If a line in the entries contains the word "thumbnail", list it.

═══

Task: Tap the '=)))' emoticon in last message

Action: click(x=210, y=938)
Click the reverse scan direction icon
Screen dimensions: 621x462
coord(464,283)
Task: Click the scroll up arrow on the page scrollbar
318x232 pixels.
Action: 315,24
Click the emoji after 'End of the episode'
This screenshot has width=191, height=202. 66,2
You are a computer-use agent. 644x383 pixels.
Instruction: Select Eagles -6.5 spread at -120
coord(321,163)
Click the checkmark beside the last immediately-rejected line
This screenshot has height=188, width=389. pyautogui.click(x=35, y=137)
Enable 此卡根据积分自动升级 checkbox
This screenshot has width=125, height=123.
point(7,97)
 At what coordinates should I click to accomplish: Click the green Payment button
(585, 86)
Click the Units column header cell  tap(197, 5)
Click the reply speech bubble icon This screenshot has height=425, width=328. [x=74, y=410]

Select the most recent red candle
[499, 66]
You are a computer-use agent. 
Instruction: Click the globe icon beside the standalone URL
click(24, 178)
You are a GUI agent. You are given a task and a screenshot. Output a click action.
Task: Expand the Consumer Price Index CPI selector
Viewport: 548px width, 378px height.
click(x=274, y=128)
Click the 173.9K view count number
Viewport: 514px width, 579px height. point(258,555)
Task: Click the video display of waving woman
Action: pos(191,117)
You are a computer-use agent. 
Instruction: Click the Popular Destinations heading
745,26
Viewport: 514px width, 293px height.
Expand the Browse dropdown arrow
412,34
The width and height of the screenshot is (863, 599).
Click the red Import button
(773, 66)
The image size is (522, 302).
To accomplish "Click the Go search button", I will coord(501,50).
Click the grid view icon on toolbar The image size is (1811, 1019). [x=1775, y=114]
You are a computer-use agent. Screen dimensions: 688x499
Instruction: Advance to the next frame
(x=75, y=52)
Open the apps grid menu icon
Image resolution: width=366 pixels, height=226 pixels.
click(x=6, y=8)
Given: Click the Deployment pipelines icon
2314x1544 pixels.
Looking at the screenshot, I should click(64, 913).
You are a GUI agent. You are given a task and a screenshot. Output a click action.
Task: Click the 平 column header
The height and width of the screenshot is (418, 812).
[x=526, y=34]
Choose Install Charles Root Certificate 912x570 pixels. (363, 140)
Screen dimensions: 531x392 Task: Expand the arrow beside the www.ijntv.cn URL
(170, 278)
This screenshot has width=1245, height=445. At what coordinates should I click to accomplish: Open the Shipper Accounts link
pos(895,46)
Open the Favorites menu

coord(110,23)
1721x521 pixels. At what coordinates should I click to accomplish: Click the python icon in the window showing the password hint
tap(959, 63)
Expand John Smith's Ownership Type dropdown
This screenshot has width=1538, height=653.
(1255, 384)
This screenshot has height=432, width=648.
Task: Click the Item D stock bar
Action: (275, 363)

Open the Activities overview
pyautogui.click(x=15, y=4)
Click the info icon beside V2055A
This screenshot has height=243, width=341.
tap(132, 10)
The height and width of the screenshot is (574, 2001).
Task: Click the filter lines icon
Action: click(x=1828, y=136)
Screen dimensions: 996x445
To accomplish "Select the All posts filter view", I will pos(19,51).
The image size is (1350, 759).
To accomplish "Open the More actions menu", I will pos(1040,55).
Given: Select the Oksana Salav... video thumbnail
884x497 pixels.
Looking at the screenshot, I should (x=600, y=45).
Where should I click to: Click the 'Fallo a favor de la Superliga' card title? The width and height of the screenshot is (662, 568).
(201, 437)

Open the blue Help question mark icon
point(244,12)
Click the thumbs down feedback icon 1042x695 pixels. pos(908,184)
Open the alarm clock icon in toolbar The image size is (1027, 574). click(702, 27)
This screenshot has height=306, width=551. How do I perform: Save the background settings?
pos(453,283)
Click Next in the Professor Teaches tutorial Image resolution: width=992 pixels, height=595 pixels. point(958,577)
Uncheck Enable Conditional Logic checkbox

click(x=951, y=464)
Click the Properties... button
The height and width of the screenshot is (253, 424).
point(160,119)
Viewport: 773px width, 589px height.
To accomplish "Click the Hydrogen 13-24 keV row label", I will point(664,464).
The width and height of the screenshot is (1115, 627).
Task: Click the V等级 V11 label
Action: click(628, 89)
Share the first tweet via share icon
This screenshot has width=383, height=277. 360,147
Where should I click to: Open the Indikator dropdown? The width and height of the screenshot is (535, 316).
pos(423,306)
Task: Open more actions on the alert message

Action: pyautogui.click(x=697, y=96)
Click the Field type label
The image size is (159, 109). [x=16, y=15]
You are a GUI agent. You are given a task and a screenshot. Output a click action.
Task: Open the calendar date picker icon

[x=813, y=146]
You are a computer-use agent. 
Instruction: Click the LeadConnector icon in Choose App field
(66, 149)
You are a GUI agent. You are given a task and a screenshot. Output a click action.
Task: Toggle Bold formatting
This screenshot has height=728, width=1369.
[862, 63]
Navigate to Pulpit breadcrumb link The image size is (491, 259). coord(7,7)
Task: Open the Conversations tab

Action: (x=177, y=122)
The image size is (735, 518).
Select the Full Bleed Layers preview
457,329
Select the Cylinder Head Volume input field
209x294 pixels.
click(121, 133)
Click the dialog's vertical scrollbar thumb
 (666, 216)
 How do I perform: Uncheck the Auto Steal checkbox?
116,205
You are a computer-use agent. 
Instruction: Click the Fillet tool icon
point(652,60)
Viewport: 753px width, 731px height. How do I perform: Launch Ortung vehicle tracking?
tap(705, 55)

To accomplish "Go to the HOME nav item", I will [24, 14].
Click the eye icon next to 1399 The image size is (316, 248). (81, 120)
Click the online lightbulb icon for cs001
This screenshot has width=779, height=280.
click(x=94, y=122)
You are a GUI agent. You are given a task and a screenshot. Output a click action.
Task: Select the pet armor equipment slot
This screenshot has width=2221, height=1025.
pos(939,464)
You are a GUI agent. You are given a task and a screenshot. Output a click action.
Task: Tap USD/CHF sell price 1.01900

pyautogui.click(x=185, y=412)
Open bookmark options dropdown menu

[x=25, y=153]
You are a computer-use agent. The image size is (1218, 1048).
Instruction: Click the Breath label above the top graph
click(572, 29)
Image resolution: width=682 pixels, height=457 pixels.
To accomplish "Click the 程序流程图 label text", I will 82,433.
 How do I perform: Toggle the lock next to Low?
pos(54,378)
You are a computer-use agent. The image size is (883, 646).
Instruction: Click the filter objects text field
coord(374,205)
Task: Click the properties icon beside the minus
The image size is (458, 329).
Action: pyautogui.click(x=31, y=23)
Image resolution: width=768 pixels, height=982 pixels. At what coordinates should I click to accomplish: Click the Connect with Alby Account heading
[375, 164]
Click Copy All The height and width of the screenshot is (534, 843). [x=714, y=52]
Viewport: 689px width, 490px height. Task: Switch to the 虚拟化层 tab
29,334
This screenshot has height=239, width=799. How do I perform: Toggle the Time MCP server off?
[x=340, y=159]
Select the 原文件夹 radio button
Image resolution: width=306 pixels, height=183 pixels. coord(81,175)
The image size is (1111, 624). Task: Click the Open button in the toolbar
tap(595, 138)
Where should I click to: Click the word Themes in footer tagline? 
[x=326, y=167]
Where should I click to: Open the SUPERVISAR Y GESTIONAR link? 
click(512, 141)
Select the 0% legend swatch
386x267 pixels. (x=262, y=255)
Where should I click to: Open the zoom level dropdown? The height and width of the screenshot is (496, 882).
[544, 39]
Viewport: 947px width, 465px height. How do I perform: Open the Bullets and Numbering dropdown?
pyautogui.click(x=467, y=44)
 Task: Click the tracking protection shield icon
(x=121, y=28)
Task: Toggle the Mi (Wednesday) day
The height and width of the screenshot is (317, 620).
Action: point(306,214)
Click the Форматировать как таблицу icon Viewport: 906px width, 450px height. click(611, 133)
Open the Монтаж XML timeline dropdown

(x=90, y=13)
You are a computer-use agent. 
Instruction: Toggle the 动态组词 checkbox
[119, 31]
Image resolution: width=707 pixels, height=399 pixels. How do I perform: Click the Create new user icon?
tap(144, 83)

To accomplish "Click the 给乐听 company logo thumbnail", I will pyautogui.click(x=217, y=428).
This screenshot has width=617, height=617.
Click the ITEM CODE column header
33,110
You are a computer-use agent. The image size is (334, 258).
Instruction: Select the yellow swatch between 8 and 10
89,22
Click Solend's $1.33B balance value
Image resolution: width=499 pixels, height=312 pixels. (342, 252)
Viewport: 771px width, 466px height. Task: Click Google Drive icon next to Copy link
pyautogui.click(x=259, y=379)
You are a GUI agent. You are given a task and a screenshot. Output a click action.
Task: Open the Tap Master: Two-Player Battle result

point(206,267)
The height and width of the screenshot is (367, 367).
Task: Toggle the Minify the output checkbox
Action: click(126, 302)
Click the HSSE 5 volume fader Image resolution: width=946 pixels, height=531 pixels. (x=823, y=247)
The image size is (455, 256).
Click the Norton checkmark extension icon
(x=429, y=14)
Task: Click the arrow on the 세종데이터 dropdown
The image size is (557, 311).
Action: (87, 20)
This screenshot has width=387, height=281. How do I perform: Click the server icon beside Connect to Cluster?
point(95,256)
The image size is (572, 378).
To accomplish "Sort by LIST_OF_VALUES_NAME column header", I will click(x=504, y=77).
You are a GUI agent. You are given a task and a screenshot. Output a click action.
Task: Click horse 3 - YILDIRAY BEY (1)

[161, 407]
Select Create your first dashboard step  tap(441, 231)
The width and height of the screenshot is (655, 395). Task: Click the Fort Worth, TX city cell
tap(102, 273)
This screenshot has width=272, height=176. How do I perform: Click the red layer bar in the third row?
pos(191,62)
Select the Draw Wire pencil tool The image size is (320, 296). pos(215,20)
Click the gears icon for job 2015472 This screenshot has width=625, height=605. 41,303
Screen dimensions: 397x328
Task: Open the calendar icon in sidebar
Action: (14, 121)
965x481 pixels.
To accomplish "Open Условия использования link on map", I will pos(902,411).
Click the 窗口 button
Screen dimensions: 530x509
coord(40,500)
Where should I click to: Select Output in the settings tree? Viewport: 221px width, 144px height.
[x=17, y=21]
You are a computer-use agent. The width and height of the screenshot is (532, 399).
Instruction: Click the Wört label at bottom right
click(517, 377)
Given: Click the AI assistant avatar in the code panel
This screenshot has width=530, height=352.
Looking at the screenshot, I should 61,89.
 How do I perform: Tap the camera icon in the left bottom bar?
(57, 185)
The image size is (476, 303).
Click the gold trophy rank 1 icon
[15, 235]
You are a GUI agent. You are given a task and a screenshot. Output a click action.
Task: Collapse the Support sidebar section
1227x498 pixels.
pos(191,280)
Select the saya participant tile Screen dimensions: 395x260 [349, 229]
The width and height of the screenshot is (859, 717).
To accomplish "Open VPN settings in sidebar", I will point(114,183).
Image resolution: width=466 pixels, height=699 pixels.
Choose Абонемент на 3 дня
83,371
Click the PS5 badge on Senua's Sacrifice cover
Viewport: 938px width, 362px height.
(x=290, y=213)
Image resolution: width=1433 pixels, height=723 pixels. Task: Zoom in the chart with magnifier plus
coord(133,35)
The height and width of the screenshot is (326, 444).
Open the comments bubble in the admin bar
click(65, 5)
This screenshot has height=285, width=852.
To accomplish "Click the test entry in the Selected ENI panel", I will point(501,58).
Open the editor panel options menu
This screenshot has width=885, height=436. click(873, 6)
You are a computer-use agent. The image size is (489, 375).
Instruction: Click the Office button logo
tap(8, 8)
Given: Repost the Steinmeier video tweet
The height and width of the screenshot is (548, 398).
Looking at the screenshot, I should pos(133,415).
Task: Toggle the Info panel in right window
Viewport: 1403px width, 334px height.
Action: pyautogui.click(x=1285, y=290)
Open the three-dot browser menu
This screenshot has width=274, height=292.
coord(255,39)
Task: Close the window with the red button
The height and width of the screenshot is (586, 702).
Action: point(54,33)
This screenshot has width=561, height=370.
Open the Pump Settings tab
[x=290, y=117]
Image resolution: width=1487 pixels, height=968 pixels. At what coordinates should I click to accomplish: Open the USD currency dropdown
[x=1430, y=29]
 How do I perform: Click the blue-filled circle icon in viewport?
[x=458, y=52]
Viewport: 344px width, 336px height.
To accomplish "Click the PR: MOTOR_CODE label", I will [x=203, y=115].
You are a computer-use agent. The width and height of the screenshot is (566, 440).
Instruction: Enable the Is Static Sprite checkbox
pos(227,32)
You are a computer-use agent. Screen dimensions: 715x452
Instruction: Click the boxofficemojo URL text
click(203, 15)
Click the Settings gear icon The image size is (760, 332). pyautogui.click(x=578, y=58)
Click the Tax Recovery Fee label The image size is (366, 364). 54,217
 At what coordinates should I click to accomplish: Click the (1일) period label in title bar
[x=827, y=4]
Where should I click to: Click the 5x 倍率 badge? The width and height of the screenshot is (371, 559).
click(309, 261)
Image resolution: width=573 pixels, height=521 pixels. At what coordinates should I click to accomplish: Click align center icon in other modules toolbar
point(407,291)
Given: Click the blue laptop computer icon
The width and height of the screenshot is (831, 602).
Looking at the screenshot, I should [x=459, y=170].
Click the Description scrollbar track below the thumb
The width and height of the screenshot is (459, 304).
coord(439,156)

═══

### YOUR RESPONSE
Given: Select the Oksana Salav... video thumbnail
To accomplish "Click the 给乐听 company logo thumbnail", I will pyautogui.click(x=217, y=428).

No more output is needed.